Dall’intervento di Draghi al Meeting di Rimini, autorevole e strutturatissimo, da banchiere centrale e, questa volta, veramente commosso dal fragore degli applausi, sono scaturite le seguenti considerazioni di attualità nell’imminenza delle elezioni, ove si delineano due schieramenti trasversali tra pro e contro Draghi e la fantomatica Agenda.

Di Draghi ce n’è solo uno e solo lui sa suonare, piaccia o non piaccia, la sua musica. Draghi ha parlato e sottolineato come si ottiene ed il valore enorme dell’autorevolezza internazionale che les Italiens sono condannati a guadagnarsi attimo per attimo, come una dannazione di Tantalo.

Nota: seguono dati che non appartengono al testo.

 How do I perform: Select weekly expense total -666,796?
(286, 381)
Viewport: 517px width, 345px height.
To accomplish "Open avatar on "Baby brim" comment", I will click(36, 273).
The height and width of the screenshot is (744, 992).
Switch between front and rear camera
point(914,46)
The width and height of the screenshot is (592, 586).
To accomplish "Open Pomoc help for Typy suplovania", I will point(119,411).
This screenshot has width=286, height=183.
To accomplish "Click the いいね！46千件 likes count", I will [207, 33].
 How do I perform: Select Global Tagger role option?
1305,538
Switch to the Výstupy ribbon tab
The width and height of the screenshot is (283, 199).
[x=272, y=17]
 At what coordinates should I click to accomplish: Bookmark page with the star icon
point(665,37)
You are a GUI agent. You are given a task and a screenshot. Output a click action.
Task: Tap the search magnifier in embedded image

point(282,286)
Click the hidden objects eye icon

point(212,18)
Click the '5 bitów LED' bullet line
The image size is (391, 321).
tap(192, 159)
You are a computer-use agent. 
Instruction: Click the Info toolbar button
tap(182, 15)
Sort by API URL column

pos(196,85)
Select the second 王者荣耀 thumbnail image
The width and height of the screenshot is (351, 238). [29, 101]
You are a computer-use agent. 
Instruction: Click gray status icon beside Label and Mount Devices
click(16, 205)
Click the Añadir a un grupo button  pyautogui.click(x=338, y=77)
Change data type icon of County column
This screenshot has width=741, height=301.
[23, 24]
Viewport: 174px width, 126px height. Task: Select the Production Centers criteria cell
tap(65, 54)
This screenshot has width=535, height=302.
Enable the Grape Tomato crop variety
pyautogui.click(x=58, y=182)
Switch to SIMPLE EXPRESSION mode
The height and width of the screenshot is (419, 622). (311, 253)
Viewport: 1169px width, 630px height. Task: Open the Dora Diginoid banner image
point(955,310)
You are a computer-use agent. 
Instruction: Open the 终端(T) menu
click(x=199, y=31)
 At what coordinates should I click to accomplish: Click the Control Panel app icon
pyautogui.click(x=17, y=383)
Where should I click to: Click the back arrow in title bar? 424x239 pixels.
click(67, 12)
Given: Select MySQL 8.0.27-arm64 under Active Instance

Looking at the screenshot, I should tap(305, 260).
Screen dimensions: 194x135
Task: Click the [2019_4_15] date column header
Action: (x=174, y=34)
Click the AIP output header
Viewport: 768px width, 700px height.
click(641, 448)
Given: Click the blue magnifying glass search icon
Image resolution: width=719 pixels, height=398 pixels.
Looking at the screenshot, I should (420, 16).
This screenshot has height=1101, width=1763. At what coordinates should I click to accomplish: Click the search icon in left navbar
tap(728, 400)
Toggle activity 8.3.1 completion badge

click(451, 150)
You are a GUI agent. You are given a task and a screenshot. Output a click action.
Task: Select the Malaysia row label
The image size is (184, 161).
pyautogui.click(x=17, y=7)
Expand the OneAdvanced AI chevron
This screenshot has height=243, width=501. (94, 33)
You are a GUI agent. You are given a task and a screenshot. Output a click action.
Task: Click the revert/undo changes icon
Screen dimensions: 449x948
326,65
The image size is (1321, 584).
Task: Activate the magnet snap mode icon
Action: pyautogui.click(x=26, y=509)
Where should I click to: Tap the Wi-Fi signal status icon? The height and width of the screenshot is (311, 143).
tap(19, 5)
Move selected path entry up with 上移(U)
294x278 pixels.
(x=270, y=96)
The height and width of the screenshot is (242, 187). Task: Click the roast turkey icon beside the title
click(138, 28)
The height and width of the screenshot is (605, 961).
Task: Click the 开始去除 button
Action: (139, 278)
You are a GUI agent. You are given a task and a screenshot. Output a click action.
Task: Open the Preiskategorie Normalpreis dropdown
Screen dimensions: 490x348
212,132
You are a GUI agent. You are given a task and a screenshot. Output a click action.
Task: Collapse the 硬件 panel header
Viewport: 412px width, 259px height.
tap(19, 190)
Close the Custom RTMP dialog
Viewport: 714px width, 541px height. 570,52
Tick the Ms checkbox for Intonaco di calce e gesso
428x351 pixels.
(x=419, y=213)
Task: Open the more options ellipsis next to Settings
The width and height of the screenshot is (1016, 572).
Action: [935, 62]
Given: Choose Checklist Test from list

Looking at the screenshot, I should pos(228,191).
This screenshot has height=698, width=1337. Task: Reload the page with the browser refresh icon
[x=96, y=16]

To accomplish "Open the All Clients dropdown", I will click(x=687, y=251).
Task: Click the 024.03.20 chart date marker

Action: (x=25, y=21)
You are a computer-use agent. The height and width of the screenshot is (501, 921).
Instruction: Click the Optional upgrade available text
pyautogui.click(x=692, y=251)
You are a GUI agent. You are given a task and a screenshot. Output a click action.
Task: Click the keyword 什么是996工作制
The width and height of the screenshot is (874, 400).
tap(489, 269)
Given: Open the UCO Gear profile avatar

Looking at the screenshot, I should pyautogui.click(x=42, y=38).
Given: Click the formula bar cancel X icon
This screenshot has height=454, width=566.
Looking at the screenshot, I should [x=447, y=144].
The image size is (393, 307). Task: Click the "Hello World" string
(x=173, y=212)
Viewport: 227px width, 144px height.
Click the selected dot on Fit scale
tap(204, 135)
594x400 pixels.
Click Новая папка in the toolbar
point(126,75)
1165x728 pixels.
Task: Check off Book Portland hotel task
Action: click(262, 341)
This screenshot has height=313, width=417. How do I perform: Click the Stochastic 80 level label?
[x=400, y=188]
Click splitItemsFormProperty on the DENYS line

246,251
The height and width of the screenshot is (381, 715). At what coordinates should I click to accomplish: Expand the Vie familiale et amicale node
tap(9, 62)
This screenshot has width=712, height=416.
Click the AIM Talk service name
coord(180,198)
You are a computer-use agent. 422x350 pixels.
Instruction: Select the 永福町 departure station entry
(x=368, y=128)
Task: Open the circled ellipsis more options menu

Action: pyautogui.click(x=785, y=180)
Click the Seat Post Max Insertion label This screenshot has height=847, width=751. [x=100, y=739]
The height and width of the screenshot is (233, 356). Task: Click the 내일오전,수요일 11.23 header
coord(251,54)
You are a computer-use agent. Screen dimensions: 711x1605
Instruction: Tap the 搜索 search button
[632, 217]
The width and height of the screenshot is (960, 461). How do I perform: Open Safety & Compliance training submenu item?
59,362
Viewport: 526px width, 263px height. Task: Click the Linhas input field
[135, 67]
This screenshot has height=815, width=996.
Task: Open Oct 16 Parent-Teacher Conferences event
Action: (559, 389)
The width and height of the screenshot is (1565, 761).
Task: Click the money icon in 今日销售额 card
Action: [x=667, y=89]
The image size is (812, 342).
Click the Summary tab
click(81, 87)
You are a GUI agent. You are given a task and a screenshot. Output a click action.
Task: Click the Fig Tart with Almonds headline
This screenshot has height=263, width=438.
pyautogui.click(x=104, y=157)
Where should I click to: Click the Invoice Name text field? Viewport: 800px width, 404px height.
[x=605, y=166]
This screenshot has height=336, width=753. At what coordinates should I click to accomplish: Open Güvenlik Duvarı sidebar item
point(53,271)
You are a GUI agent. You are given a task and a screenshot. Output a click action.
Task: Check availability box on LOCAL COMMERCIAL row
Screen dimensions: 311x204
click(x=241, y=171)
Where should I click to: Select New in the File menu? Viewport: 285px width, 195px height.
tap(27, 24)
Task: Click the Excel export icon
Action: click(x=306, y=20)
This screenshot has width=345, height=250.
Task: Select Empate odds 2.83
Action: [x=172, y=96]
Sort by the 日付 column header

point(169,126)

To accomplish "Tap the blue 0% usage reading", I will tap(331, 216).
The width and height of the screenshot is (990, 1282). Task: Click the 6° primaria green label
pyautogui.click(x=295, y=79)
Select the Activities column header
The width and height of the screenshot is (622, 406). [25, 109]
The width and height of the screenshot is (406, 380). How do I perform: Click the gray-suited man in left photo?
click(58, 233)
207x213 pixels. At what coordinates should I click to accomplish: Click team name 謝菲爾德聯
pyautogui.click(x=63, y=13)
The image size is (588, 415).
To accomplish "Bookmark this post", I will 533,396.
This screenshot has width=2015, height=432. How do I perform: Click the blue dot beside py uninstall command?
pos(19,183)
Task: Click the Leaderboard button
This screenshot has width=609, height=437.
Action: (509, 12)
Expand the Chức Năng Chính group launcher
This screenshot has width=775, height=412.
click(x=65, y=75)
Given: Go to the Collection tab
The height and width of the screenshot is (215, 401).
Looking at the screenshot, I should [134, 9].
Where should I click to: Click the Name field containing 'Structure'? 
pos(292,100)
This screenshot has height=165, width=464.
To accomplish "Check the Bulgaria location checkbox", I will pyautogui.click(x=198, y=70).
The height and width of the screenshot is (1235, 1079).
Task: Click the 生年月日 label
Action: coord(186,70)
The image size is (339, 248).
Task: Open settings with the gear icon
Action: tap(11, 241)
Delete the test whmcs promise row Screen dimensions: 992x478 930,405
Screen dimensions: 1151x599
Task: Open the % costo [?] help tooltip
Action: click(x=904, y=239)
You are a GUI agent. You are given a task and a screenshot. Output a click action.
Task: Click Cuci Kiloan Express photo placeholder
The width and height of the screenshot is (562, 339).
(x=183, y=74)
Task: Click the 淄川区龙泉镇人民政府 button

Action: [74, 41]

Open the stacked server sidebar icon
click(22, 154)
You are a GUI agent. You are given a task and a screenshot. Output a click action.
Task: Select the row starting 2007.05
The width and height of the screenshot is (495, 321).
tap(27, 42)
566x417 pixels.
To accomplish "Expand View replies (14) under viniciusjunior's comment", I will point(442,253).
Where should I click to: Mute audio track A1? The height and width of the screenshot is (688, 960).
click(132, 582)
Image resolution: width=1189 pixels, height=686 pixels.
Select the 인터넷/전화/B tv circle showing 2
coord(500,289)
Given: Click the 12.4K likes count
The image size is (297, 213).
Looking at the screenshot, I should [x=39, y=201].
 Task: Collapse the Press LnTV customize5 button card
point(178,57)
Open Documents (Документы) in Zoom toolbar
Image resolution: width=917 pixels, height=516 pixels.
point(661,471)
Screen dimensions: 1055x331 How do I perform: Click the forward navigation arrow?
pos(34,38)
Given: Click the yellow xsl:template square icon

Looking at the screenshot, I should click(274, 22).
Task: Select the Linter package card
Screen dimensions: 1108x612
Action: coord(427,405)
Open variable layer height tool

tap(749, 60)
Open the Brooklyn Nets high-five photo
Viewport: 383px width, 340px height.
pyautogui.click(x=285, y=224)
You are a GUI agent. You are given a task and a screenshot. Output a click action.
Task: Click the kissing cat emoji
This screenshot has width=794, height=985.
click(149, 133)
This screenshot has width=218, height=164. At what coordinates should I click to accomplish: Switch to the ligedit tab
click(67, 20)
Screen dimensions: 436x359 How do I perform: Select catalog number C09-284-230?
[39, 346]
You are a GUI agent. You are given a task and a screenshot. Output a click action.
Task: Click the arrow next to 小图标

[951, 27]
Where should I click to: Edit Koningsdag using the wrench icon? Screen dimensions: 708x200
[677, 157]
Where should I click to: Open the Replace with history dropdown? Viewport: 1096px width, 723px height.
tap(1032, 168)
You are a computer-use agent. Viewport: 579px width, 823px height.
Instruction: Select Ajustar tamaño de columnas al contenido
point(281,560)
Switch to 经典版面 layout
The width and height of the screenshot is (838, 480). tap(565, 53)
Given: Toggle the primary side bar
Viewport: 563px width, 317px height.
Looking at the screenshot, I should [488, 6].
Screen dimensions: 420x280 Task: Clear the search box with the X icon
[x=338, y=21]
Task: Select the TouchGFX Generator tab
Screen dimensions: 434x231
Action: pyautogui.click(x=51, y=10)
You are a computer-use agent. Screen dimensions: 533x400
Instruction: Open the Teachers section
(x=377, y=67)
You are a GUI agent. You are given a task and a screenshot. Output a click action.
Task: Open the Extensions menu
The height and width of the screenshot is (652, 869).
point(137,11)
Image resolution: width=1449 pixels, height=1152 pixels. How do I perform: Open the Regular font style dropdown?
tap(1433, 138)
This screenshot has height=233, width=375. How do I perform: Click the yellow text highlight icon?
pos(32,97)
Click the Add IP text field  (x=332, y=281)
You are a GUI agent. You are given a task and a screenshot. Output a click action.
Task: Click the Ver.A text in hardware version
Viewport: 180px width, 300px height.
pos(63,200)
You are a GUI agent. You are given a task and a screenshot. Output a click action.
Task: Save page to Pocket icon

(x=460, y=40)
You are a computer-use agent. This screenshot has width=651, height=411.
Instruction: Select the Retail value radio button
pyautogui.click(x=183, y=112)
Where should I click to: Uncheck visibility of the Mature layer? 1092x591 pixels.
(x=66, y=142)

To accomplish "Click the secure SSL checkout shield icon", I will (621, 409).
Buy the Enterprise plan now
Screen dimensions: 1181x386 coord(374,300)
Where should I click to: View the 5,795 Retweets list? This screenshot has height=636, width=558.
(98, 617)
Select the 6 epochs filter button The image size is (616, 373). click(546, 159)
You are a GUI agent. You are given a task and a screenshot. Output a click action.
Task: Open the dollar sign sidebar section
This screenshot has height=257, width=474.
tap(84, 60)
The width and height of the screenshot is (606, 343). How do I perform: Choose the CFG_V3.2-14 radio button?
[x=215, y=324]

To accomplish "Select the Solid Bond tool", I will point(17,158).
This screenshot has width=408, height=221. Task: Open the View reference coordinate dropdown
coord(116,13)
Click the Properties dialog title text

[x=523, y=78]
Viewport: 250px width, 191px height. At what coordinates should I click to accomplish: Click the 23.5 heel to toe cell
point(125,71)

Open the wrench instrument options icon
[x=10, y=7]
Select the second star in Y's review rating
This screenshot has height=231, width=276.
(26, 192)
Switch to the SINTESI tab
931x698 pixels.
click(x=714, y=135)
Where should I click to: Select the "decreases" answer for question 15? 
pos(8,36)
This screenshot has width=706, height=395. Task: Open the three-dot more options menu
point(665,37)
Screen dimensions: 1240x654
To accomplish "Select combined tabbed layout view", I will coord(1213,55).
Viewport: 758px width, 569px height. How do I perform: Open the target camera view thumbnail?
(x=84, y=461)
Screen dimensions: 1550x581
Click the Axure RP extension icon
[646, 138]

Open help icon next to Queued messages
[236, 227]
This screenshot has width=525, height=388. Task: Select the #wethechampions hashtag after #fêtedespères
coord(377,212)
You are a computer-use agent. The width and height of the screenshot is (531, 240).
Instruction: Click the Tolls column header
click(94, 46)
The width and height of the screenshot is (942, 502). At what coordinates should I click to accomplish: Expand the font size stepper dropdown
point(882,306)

Conte e tutti gli altri candidati premier imparino che la differenza tra loro e Draghi è che loro erano e sono portati dal Paese, Draghi porta lui il Paese all’autorevolezza. Quindi, a meno di non voler proporre improbabili scimmiottamenti da baraccone, ridicoli a livello internazionale, bisogna andare oltre Draghi, con la forza e l’indole della Politica, che Draghi non ha e non avrà mai.

Zaccagnini assieme a Enrico Berlinguer e Aldo Moro nel 1978

Parafrasando un memorabile intervento di Zaccagnini al Congresso DC dopo le drammatiche elezioni del ‘75 (se ricordo bene) del possibile sorpasso del PC: se l’Europa ci chiede le riforme (Draghi ritiene sufficienti quelle che sta eseguendo puntualmente, come ha testimoniato, nei fatti, l’approvazione di buona parte dei decreti attuativi delle riforme già approvate dal Parlamento), noi ne faremo di più e più radicali. Se l’Europa ci chiede politiche di bilancio responsabili (perché conviene anche a loro che noi restiamo convitti dal debito pubblico), noi ne faremo di più, diverse e ulteriori, che incidano profondamente sull’attuale assetto socioeconomico (quindi non solo della P.A.), disfunzionale alla crescita ed al progresso del Paese, che ipotechino qualsiasi possibilità di incremento della produttività, che vede il nostro Paese negli ultimi venti anni lontano fanalino di coda dell’Europa.

Tali Reforms, come dicono le Guidelines NGEU, devono consentire, altresì, il prepotente emergere dell’incommensurabile capitale inagito (specie di giovani) del Paese per lo sviluppo, che polverizzi il carico del debito che pesa sempre ed unicamente in rapporto al PIL ed alle sue dinamiche di crescita.

I mercati, che speculano sui trend, anticiperanno così lo spread strutturale, senza l’apporto esogeno di figure totemiche quale Draghi, ai minimi. Guadagneremo così dignità e forza internazionale di un Grande Paese, cosa che, dal punto di osservazione dello stesso Draghi, noi saremmo già, in termini forse consolatori, con lui alla guida, ma che dobbiamo lavorare duramente affinché ci venga riconosciuto come Paese di una comunità di italiani concordemente tesi allo stesso obiettivo.

Quindi, Italia in piedi! Ma sul serio, non con le ridicole, grottesche parate con le facce feroci ovvero con copie stinte dell’originale, bensì con la forza della produzione creativa e la gioia di vivere, che sono nostre, italiane, e solo nostre.